Over the past year M&A has been booming, largely due to favorable current conditions, in particular low interest rates. M&A data room provider Intralinks is predicting an 11% percent increase in M&A volume Year-over-Year. Even with a potential increase in interest rates, M&A activity seems likely to continue at these high levels for the near future.
Perhaps an under appreciated story line in all the M&A activity is the attempted consolidation in numerous industries. In healthcare, CVS acquired Target's pharmacy and health center business. In insurance, Anthem placed a bid to acquire Cigna. Expedia just received anti-trust clearance for a $1.3B takeover of Orbitz. Now in a potential merger nicknamed "Megabrew," Annheuser Busch InBev and SABMiller would form a dominant force in the world beer market.

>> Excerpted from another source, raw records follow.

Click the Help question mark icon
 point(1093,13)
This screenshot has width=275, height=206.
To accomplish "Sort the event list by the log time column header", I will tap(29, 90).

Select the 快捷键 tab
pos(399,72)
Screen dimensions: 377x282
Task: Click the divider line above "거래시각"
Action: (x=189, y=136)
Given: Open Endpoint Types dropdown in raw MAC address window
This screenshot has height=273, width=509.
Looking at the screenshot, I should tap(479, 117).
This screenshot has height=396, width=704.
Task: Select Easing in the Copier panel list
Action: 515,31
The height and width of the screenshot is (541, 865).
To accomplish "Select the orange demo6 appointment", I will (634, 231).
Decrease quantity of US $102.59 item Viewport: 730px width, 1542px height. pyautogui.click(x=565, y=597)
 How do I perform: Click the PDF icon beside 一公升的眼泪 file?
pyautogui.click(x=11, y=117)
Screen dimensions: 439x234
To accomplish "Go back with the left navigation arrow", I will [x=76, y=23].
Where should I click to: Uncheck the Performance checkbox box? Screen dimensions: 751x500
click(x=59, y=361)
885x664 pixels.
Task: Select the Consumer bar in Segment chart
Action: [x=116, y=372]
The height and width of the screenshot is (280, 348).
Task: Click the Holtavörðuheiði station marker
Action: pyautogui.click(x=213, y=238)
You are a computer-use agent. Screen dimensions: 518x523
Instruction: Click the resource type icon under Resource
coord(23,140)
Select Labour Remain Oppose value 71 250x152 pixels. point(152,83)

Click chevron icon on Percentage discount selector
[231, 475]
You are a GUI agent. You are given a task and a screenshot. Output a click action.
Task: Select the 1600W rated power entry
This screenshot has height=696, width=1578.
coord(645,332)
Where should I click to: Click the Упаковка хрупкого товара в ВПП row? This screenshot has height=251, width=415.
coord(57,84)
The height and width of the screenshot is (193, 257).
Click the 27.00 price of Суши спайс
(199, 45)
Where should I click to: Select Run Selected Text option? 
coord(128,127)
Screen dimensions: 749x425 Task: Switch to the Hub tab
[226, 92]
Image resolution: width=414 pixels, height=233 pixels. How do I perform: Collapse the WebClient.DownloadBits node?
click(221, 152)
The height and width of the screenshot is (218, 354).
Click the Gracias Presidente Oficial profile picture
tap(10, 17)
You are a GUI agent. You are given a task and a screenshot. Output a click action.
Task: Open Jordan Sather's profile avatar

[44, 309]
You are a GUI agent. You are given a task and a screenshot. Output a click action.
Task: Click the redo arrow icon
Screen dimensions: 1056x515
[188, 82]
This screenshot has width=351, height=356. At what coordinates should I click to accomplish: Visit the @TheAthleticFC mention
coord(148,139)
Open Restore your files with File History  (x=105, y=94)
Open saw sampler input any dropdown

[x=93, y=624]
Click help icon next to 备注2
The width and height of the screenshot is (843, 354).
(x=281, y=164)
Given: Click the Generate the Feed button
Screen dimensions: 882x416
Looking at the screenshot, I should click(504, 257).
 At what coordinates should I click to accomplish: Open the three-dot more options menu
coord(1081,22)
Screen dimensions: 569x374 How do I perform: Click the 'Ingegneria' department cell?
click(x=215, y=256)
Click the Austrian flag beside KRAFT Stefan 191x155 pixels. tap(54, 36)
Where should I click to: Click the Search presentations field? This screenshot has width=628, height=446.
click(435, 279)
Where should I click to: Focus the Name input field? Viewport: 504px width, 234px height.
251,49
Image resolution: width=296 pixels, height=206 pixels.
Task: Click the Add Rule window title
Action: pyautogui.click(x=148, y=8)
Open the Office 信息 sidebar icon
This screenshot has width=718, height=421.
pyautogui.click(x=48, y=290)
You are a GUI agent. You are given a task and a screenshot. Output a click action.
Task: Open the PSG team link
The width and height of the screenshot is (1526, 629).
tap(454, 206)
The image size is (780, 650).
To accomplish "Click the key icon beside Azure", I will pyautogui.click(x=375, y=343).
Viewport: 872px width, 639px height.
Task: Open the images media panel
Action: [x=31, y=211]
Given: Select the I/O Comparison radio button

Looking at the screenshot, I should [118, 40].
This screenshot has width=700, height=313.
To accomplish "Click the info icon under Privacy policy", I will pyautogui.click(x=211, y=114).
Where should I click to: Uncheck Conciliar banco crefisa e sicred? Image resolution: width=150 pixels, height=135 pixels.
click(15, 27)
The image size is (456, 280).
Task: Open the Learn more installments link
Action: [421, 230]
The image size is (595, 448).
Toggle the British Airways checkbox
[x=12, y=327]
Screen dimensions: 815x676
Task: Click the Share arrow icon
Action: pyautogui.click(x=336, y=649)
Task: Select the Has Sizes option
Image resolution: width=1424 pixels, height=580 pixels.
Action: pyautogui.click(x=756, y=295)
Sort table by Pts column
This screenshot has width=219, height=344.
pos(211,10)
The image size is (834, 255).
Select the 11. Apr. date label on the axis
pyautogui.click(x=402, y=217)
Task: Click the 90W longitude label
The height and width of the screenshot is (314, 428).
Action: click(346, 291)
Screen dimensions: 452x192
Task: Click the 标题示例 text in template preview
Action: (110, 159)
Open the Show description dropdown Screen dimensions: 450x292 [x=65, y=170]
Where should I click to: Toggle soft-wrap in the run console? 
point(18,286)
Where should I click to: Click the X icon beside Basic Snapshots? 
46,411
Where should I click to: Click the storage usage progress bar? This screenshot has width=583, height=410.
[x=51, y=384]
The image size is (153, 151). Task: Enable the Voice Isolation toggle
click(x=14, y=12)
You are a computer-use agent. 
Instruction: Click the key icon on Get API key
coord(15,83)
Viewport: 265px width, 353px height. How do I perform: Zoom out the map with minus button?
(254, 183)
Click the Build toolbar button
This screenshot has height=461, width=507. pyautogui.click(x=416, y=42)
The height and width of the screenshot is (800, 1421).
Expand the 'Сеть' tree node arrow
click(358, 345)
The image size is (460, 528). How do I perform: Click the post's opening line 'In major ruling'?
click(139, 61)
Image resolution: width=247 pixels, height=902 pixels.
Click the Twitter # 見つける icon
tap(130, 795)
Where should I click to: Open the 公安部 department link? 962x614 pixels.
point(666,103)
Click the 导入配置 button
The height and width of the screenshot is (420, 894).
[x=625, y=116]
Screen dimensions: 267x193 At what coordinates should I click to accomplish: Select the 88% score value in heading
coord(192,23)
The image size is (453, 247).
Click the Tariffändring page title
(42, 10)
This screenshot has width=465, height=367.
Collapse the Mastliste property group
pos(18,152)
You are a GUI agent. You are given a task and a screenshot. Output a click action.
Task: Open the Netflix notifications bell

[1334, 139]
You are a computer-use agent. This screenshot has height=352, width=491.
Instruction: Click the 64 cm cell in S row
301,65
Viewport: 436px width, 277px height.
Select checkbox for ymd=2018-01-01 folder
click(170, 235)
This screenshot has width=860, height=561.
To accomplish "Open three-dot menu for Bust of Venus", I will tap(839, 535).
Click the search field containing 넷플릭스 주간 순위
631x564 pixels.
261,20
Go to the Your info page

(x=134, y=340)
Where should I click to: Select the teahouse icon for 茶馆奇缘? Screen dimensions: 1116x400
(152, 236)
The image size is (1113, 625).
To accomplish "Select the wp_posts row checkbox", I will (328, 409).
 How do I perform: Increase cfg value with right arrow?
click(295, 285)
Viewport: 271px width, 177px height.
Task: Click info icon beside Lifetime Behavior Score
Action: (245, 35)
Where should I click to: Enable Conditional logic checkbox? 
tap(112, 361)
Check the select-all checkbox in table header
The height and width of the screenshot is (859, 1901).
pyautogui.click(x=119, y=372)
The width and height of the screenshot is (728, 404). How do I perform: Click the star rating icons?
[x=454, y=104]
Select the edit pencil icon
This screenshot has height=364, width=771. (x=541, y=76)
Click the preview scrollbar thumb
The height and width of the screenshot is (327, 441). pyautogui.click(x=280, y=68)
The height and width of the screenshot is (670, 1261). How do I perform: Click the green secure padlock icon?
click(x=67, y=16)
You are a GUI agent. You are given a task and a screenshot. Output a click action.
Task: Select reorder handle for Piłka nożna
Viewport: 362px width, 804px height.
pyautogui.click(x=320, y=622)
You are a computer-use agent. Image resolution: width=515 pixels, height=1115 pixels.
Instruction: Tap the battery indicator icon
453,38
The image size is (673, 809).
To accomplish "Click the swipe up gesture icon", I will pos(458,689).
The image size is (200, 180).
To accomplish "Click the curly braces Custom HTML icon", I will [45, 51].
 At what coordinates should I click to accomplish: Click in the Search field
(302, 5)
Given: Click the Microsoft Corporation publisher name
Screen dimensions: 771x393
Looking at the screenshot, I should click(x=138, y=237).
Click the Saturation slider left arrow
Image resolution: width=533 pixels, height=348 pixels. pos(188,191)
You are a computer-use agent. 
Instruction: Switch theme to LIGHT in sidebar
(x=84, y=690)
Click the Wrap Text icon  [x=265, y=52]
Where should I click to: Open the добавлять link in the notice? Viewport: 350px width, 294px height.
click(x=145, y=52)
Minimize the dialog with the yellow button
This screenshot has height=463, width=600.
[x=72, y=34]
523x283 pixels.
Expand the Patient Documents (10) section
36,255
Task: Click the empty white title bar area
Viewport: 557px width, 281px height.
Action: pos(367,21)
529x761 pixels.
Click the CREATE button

In healthcare this is relatively unsurprising. Increased regulation and legislation makes it harder for smaller firms to compete. Ultimately it seems inevitable that CVS and Walgreens will come to dominate their market even more than they already do. Nevertheless, in other industries this situation should be closely monitored. As more conglomerates form the likelihood of new players in these industries diminishes greatly, providing less innovation and alternatives for consumers. Everyone loves a big year in M&A, but we should be wary of the barriers to entry posed by increased consolidation.